▶ _READING TEXT_:
###
I’ll never forget my first attempt at pear jelly, nearly 15 years ago. I followed the little paper insert in the Sure-Jell box to the letter. The result? A dozen jars of beautiful, golden, pear-flavored syrup. Delicious on pancakes, but definitely not jelly. It was frustrating. After a few more runny batches, I finally discovered the secret wasn’t in the instructions, but in the pears themselves: using slightly *under-ripe* pears is the absolute key. Their higher natural pectin and acidity work in perfect harmony with the Sure-Jell, guaranteeing a flawless, shimmering set every single time.
That one discovery changed my canning game forever. It’s the kind of hard-won knowledge that turns a good recipe into a great one. Forget the anxiety of wondering if your jelly will set. Forget cloudy results or a texture that’s too stiff.
This guide is the culmination of two decades of experience. I’m going to walk you through every step, explaining not just *what* to do, but *why* you’re doing it. By the end, you’ll have a recipe that produces a consistently perfect, crystal-clear pear jelly with a delicate, pure fruit flavor. It’s the kind of pantry staple that elevates a simple piece of toast and makes for an incredible homemade gift.
Recipe Card
| Course | Condiment, Breakfast, Appetizer |
| Cuisine | American |
| Featuring | Canning, Pectin Jelly, Fruit Preserves, Sure-Jell Recipe, Gluten-Free |
| Prep Time | 30 minutes |
| Cook Time | 20 minutes |
| Total Time | 50 minutes |
| Servings | 6 half-pint (8 oz) jars |
| Calories | 55 kcal |
| Author | Silas |
Ingredients
- 4 lbs firm, slightly under-ripe pears (such as Bartlett, Anjou, or Bosc)
- 7 cups granulated sugar, measured precisely
- 1/2 cup fresh lemon juice
- 1 box (1.75 oz) Sure-Jell Original Fruit Pectin
- 1/2 tsp butter or margarine (optional, to reduce foaming)
A Note on Ingredients: The type of pear isn’t as important as its ripeness. You want pears that are still firm to the touch, not soft and juicy. This ensures high pectin content for a firm set. Fresh lemon juice is non-negotiable; its acidity is crucial for activating the pectin and for safe canning. Do not use bottled lemon juice, as its acidity can vary.
###
▶ _SUPPLIED DATA_:
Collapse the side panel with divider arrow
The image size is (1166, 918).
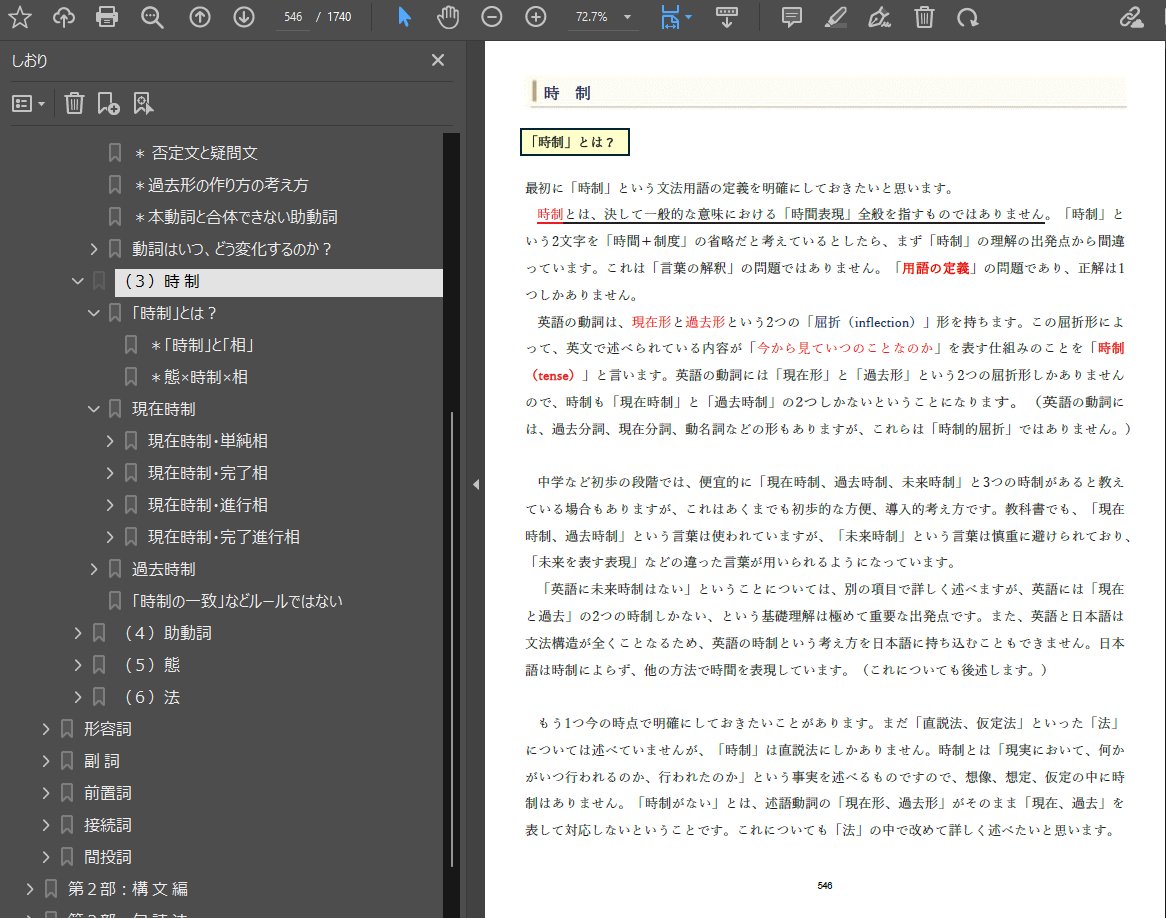pyautogui.click(x=476, y=484)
###
▶ _PROBLEM 1_: According to the pear jelly recipe, how many jars does one batch make?
▶ _PROBLEM 2_: Please resume the pear jelly recipe, picking up right after its note on ingredients.

▶ _EXERCISE OUTPUT 1_: Six half-pint (8 oz) jars.

▶ _EXERCISE OUTPUT 2_:
Instructions
- Prepare for Canning: Wash six half-pint (8 oz) jars, lids, and rings in hot, soapy water. Place the jars on a rack in a large stockpot or water bath canner. Cover with water and bring to a simmer (180°F / 82°C). Keep them hot until ready to use. Place lids and rings in a separate small saucepan of hot, but not boiling, water.
- Extract Pear Juice: Wash the pears thoroughly. Do not peel or core them; much of the pectin is in the peels and cores. Chop the pears coarsely and place them in a large saucepan. Add just enough water to prevent scorching (about 2 cups). Bring to a boil, then reduce heat, cover, and simmer for 15-20 minutes, or until the pears are very soft.
- Strain the Juice: Pour the cooked fruit into a damp jelly bag or a colander lined with several layers of cheesecloth, set over a large bowl. Let the juice drip undisturbed for at least 2 hours, or overnight in the refrigerator. Do not squeeze the bag. This is the most important step for achieving a crystal-clear jelly. You should have exactly 5 cups of juice. If you have a little less, add up to 1/2 cup of water to reach the 5-cup mark.
- Make the Jelly: Measure exactly 5 cups of the prepared pear juice into a large, deep pot or Dutch oven. Stir in the fresh lemon juice. Whisk in the Sure-Jell pectin until it’s fully dissolved. Add the optional 1/2 tsp of butter to help reduce foaming.
- First Boil: Bring the mixture to a full rolling boil (a boil that doesn’t stop bubbling when stirred) over high heat, stirring constantly.
- Add Sugar & Second Boil: Add all 7 cups of sugar at once. Continue to stir until the sugar is completely dissolved. Return the mixture to a full rolling boil. Boil exactly for 1 minute, stirring constantly. Then, remove from the heat immediately.
- Jar the Jelly: Skim off any foam with a metal spoon. Quickly ladle the hot jelly into the prepared hot jars, leaving 1/4-inch of headspace at the top. Wipe the jar rims with a clean, damp cloth to ensure a good seal. Center the lids on the jars and screw on the rings until they are “fingertip-tight.”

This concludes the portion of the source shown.